"""
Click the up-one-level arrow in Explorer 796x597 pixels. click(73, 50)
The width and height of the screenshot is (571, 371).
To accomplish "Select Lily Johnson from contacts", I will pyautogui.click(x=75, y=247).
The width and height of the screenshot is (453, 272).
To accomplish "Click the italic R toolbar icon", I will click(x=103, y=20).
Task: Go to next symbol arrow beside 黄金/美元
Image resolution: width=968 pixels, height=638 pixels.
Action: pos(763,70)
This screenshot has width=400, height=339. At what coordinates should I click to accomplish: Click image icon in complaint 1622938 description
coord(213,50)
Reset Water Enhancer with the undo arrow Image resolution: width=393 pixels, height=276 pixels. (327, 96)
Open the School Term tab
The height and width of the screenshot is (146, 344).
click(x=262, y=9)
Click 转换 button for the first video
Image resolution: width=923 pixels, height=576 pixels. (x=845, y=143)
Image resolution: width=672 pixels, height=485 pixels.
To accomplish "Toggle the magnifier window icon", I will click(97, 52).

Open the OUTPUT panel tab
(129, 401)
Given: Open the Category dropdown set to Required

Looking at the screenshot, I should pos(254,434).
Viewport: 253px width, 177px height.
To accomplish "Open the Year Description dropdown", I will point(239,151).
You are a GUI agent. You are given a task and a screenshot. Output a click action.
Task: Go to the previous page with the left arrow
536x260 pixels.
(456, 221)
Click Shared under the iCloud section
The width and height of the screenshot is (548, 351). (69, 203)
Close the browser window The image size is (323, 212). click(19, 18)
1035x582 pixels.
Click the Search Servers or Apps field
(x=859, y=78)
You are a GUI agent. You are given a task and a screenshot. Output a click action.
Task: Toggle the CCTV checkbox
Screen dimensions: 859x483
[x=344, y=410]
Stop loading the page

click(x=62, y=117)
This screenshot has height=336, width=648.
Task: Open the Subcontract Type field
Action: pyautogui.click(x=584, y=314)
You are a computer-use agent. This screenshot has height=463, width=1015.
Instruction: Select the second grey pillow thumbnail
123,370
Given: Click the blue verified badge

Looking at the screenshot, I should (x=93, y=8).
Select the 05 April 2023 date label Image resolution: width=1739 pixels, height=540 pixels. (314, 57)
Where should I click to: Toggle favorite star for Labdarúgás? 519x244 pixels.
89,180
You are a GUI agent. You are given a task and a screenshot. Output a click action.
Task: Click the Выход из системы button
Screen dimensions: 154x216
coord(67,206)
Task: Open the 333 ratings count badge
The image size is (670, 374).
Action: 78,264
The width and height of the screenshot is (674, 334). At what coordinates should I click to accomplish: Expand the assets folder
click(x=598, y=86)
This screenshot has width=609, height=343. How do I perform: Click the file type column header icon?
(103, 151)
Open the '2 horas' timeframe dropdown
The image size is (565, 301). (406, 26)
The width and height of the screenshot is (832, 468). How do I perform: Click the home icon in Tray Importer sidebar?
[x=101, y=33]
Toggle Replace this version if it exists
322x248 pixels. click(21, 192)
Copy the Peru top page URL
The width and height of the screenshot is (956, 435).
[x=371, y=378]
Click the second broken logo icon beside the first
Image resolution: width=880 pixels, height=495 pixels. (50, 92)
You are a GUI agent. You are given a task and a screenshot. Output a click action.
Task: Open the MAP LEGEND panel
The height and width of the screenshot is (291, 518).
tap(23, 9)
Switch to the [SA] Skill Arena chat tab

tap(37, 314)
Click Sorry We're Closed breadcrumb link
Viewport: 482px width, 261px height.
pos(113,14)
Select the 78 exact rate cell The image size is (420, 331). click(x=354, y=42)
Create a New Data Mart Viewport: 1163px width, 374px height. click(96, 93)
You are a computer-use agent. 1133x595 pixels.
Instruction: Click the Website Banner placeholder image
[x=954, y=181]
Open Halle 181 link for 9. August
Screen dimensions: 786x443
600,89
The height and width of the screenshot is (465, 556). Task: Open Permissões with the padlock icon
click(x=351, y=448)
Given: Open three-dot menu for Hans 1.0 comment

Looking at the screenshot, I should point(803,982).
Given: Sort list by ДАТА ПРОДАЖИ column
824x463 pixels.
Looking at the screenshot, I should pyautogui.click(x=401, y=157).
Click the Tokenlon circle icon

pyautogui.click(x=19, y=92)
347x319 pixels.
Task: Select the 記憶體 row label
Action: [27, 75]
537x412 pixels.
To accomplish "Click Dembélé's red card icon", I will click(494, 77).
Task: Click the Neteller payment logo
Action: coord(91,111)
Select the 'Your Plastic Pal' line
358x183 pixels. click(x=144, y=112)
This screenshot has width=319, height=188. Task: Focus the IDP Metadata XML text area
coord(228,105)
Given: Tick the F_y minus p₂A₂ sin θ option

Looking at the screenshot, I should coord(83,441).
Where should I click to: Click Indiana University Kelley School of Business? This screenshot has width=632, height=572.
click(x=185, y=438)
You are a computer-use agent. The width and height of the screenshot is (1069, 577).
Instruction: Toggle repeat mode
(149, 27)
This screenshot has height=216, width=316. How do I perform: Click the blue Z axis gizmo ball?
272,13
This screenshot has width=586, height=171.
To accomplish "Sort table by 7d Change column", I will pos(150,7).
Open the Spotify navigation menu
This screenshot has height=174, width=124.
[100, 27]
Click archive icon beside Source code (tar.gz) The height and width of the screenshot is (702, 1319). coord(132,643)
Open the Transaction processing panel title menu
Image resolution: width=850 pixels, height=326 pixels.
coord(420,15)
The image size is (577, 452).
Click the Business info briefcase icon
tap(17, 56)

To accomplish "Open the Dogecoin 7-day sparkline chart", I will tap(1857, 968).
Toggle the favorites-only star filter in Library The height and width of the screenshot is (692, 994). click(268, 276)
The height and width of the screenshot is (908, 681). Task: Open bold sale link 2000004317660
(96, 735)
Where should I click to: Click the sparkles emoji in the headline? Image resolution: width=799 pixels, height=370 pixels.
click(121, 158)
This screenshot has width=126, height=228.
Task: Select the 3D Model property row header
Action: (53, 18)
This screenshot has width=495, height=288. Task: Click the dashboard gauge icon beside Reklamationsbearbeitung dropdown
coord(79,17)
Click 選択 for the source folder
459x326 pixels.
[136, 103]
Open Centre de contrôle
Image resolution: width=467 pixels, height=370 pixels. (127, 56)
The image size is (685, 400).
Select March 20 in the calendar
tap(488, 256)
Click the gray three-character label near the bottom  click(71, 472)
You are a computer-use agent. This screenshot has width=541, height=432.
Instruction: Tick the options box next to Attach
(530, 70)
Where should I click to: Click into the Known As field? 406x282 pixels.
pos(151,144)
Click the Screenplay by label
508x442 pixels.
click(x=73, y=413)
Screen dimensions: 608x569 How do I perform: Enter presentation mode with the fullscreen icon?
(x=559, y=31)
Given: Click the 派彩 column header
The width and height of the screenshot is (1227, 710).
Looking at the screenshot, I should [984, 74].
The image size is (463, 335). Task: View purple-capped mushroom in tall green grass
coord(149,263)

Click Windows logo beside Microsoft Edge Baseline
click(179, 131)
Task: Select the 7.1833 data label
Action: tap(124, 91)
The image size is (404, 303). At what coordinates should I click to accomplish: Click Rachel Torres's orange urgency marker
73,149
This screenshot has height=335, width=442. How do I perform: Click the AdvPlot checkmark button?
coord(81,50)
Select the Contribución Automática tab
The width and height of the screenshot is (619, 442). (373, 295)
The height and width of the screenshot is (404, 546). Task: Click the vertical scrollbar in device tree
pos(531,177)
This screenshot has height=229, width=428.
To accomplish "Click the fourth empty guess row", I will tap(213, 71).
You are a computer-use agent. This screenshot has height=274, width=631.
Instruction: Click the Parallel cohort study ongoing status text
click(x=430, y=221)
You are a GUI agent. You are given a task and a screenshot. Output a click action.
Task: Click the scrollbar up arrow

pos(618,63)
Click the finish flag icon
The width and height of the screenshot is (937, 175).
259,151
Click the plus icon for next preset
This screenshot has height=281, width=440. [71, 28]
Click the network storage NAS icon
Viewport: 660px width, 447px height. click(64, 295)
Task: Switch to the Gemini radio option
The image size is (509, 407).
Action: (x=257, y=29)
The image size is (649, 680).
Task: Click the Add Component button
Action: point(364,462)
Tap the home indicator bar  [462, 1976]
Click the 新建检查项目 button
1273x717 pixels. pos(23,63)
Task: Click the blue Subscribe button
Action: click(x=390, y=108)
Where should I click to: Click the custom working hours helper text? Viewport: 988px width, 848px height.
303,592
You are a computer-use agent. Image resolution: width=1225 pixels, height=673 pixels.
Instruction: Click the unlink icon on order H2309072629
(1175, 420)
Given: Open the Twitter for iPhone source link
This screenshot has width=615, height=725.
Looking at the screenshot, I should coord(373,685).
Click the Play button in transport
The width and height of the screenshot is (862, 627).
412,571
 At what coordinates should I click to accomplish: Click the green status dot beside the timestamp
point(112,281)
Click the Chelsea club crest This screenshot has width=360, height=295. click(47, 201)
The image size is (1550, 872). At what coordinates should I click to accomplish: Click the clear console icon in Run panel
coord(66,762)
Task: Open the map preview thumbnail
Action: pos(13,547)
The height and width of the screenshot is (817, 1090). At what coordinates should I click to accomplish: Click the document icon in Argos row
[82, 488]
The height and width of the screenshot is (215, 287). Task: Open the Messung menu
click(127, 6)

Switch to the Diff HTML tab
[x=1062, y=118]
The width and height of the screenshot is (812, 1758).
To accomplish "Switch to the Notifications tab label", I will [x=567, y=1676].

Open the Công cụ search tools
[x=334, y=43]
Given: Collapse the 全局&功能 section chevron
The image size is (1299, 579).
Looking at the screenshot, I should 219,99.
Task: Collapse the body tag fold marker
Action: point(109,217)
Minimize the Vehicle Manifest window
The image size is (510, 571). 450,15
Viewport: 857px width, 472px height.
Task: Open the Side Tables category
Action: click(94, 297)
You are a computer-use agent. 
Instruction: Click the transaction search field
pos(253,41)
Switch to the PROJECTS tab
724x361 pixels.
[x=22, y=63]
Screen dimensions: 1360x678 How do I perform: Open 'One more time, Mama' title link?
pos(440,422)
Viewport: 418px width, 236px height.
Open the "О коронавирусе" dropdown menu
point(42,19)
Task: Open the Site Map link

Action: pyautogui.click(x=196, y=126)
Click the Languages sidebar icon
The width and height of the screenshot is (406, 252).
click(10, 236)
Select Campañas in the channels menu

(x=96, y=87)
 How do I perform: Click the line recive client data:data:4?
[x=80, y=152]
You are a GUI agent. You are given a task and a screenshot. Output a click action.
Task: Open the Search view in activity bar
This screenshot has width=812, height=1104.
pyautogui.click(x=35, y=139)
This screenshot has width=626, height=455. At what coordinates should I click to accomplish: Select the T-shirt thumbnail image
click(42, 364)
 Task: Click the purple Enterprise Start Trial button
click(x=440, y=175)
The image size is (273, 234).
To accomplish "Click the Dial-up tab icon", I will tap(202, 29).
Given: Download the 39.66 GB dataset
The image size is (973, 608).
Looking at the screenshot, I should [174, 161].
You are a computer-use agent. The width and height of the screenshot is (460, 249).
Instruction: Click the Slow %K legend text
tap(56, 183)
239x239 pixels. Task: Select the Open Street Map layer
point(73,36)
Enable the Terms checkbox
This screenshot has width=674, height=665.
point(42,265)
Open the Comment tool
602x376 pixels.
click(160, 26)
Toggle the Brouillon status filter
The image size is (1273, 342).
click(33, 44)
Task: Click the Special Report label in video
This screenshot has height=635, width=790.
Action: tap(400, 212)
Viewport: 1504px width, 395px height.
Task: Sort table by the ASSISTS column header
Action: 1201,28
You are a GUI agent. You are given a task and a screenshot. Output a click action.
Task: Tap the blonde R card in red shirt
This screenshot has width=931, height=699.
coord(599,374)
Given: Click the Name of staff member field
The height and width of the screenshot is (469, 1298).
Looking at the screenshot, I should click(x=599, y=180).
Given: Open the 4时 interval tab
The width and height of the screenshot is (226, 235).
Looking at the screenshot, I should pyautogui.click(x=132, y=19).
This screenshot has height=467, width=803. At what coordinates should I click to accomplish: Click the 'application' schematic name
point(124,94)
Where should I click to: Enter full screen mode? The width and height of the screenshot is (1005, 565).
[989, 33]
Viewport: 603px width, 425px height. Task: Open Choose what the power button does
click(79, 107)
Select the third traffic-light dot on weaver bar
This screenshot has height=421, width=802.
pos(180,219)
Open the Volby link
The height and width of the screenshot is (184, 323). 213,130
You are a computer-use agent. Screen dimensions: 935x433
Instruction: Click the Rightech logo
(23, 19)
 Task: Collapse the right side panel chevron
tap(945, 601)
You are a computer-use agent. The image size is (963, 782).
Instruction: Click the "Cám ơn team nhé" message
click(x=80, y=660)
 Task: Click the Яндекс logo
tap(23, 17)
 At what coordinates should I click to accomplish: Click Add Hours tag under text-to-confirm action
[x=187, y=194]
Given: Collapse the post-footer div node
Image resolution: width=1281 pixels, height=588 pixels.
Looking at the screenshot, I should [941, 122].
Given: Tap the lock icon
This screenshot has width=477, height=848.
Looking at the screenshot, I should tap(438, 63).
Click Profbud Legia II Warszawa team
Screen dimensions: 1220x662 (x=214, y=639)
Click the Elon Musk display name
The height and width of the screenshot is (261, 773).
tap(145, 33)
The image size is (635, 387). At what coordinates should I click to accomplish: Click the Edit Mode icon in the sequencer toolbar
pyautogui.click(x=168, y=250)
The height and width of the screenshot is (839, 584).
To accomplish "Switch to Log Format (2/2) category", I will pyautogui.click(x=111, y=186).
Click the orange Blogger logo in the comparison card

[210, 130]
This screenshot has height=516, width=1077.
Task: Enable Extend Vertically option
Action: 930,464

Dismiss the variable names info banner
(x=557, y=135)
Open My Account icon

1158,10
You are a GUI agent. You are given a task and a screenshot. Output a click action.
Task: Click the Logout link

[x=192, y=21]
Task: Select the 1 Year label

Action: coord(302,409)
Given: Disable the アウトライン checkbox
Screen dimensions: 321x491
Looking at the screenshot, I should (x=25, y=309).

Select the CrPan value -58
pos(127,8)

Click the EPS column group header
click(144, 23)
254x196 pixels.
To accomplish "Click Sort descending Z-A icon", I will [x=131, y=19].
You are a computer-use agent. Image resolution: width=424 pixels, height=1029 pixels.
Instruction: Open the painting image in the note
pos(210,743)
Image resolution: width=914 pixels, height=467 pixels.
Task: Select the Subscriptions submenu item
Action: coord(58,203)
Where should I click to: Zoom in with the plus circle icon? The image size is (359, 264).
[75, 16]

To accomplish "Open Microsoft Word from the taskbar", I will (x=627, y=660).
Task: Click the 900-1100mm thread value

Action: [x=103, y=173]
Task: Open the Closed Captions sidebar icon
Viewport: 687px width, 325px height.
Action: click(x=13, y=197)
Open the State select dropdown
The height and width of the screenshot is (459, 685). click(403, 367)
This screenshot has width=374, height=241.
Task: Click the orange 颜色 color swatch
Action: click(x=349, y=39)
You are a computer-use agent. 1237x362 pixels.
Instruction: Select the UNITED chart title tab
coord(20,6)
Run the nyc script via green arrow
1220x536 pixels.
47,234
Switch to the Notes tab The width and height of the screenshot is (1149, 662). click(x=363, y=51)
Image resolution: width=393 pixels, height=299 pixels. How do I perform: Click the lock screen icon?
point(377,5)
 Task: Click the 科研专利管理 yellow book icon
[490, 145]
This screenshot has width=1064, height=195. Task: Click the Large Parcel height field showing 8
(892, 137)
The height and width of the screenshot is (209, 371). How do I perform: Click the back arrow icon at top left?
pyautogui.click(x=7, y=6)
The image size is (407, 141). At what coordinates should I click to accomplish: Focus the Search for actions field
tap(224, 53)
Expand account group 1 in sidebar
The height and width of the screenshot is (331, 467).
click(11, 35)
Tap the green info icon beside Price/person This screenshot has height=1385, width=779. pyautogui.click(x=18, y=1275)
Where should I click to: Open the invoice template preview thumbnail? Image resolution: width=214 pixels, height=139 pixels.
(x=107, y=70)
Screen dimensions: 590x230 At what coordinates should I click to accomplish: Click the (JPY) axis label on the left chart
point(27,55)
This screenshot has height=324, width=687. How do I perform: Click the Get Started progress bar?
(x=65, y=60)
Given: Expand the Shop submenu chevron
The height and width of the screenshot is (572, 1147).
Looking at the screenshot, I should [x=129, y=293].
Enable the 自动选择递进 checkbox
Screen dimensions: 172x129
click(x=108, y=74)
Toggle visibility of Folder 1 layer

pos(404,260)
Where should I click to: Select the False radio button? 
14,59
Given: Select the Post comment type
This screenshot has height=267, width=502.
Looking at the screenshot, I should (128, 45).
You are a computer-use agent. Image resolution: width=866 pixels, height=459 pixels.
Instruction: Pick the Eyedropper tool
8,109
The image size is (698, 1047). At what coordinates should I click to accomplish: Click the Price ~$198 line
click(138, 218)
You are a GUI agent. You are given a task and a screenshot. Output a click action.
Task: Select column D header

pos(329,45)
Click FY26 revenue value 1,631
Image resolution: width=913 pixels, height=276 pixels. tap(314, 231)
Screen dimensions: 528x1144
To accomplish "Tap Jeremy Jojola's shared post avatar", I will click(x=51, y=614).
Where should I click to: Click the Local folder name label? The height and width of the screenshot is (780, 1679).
"""
*WORK ORDER*: Among the records, count every line where "Closed" appears. Reply with the total alone.

*ANSWER BOX*: 2